Y si tu obra llega a concretarse…

—Sí. Escucha, Al, mi chico está esperándome en el coche, y me parece que está empezando a inquietarse…

—Seguro, te entiendo. Que paséis un buen invierno allá, Jack. Me alegro de haberte sido útil.

—Gracias de nuevo, Al. —Al cortar la comunicación, cerró los ojos en la cabina sofocante y de nuevo vio la bicicleta aplastada, la linterna oscilante. Al día siguiente había aparecido una nota en el periódico, en realidad un texto no mayor que para relleno, pero sin mencionar al dueño de la bicicleta. El porqué de su presencia a la intemperie, en plena noche, sería siempre un misterio para ellos, y tal vez así tuviera que ser.

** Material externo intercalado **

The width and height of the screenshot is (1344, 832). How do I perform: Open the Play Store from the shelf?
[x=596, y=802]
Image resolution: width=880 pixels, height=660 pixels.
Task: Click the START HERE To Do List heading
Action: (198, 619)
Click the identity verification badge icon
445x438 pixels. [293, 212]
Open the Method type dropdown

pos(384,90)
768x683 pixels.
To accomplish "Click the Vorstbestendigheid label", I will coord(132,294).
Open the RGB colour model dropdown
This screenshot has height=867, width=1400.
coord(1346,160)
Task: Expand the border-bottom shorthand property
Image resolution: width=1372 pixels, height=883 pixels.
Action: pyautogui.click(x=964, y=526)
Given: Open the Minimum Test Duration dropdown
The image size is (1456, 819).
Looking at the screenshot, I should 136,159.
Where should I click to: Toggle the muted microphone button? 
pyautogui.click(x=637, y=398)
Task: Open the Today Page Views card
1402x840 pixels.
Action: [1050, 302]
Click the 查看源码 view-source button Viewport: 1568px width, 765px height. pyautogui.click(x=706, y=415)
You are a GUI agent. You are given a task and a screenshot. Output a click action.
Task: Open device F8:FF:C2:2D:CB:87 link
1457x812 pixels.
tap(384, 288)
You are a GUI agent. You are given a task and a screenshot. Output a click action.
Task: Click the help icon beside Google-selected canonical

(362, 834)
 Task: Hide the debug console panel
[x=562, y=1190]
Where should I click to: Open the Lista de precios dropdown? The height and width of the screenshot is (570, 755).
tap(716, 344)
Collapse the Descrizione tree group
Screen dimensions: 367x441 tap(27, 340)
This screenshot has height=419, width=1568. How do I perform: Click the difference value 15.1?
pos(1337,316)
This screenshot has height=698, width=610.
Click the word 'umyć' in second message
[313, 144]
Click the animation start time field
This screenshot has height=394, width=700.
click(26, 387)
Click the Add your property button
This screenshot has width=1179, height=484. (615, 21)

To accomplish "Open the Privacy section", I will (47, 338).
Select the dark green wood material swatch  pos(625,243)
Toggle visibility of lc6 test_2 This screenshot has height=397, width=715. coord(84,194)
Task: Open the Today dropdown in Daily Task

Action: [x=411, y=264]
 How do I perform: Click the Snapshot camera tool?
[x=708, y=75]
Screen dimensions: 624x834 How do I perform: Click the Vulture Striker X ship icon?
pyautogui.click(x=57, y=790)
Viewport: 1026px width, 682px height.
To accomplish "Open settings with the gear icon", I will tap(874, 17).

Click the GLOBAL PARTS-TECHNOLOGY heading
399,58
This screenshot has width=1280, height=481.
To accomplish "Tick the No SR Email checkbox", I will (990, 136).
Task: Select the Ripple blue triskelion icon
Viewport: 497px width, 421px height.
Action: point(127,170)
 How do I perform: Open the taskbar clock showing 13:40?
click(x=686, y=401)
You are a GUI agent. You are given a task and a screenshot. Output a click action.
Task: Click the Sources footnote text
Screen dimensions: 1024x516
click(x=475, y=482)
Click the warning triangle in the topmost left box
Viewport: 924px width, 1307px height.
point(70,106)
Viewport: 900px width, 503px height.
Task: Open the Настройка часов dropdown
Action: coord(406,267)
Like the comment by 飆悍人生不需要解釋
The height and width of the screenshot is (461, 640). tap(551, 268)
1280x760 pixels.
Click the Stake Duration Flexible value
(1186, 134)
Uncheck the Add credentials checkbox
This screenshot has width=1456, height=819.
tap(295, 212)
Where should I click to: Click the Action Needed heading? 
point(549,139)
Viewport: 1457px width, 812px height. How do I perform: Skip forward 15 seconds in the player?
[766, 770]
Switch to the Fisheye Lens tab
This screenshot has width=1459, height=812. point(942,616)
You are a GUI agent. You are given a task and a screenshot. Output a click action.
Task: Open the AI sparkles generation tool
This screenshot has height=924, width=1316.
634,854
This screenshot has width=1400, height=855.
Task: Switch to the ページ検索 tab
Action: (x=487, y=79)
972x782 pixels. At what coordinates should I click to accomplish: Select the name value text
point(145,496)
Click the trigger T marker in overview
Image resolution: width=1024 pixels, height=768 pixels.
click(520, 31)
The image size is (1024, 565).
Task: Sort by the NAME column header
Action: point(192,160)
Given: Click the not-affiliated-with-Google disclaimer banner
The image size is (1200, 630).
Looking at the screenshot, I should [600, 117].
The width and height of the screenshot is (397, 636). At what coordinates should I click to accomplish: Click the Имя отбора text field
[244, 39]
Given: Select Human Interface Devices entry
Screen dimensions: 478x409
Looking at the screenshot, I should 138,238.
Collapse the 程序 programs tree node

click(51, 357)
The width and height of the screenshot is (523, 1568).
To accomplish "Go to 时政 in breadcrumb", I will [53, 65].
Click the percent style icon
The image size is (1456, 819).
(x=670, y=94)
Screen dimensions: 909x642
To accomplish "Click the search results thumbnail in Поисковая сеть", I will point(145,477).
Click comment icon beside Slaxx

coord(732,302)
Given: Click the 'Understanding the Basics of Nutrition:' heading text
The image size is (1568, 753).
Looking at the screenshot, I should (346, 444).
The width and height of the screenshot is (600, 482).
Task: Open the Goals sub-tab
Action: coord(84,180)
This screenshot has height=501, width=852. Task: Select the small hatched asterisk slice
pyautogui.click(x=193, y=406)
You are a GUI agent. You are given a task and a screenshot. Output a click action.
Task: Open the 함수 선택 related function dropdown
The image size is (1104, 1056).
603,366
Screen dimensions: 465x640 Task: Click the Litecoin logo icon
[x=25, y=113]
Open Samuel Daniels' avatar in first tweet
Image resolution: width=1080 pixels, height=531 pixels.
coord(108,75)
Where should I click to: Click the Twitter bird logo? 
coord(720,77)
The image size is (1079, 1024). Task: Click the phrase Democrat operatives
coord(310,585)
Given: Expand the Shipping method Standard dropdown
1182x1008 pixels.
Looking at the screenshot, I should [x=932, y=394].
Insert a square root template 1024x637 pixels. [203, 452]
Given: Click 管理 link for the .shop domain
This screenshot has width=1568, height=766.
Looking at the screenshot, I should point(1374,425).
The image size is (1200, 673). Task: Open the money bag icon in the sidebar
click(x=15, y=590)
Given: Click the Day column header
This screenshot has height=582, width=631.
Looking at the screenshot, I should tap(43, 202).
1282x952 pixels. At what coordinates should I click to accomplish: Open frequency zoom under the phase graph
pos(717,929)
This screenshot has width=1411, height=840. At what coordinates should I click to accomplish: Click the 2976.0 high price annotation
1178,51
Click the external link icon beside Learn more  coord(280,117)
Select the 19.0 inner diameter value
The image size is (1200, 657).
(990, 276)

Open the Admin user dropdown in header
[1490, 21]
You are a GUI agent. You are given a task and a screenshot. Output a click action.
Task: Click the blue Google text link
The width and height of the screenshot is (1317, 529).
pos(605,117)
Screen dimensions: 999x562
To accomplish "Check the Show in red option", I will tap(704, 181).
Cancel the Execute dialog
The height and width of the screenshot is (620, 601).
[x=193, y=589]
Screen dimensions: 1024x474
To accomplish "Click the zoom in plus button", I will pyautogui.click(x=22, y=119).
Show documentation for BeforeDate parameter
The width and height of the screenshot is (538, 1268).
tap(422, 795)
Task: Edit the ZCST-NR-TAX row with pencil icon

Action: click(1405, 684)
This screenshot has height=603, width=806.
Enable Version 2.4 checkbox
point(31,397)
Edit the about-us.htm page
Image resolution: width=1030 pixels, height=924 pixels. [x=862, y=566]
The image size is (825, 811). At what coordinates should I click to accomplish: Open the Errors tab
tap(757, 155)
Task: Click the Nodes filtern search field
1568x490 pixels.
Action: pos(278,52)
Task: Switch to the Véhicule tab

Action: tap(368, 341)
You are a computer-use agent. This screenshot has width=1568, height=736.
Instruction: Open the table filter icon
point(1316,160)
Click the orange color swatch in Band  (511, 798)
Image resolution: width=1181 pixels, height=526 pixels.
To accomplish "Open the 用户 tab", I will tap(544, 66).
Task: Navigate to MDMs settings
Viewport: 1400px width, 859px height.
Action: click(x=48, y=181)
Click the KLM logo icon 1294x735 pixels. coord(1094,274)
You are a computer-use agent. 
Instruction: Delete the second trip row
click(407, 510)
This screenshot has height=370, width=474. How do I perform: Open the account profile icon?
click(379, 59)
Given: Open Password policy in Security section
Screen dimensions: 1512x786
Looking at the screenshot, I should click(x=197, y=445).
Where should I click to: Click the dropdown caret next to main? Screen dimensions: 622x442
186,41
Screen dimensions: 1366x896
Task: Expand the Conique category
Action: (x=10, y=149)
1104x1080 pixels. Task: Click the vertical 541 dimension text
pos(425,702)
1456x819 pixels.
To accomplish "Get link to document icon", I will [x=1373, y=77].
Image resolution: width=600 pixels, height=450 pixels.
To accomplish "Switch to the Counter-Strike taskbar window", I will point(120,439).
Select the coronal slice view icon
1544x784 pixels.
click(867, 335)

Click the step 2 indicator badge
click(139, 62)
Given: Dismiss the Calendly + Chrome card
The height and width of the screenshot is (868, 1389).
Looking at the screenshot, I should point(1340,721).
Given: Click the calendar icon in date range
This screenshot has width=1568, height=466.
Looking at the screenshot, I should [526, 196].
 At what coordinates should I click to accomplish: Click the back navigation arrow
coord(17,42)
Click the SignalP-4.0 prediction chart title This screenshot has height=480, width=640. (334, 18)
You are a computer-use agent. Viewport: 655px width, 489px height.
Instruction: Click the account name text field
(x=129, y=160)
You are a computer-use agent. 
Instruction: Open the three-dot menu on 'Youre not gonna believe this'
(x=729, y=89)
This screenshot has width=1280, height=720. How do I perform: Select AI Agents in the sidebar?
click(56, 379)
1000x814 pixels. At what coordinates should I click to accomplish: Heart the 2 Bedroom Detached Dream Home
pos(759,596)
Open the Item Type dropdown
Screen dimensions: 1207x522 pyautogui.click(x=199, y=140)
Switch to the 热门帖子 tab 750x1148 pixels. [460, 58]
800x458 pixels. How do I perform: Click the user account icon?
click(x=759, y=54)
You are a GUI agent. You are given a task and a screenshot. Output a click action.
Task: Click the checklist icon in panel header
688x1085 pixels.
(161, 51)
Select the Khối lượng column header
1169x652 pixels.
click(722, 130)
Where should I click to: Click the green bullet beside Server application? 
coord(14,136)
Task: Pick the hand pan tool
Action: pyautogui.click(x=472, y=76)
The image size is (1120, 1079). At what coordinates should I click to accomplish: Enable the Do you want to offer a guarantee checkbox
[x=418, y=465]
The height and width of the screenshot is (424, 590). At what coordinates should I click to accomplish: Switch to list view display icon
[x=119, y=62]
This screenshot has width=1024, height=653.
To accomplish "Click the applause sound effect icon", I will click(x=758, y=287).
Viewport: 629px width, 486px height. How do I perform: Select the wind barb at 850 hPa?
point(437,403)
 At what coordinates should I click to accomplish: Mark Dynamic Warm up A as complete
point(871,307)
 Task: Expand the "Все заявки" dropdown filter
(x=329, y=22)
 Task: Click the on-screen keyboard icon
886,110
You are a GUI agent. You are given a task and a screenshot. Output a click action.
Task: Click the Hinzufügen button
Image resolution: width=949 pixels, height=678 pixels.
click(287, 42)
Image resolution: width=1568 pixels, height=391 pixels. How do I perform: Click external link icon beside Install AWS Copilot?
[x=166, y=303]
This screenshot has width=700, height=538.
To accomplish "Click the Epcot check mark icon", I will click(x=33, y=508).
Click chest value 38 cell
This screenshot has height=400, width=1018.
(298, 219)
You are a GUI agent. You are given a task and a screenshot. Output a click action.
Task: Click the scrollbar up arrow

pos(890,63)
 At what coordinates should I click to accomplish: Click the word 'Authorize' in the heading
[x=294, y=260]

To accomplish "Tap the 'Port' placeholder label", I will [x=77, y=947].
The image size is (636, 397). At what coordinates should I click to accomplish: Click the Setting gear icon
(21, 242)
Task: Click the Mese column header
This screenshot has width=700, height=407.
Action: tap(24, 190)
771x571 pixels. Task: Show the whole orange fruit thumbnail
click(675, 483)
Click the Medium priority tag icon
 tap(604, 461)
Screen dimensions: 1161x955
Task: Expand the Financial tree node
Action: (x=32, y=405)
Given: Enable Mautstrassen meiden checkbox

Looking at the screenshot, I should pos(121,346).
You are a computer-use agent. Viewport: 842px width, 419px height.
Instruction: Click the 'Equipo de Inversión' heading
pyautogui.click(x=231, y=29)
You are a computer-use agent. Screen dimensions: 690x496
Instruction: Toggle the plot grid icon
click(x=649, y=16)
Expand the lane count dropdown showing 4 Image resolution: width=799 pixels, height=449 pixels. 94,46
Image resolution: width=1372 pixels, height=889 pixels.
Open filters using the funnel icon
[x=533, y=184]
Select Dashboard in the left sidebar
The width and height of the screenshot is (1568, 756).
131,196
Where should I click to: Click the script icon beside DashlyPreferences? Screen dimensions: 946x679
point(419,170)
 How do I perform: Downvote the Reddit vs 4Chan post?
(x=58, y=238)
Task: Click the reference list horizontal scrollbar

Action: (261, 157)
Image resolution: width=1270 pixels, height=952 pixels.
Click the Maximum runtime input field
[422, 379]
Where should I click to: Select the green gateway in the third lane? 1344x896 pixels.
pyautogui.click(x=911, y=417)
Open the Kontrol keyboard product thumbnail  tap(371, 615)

Volvió al coche, llevando a Danny su caramelo, pegajoso por el calor.

—¿Papá?

—¿Qué?

Danny titubeó, mientras miraba el rostro abstraído de su padre.

—Cuando estaba esperando que regresaras de ese hotel, tuve un mal sueño. ¿Recuerdas, cuando me quedé dormido?

—Sí.

Pero no servía. Mentalmente, papá estaba en alguna otra parte, no con él. Pensando de nuevo en Algo Malo.

(soñé que me hacías daño, papá).

—¿Qué era el sueño, hijo?

—Nada —respondió Danny, mientras salían del aparcamiento, y volvió a guardar los mapas en la guantera.

—¿Estás seguro?

—Sí.

Jack miró rápidamente a su hijo, con fugaz inquietud, y después siguió pensando en la obra.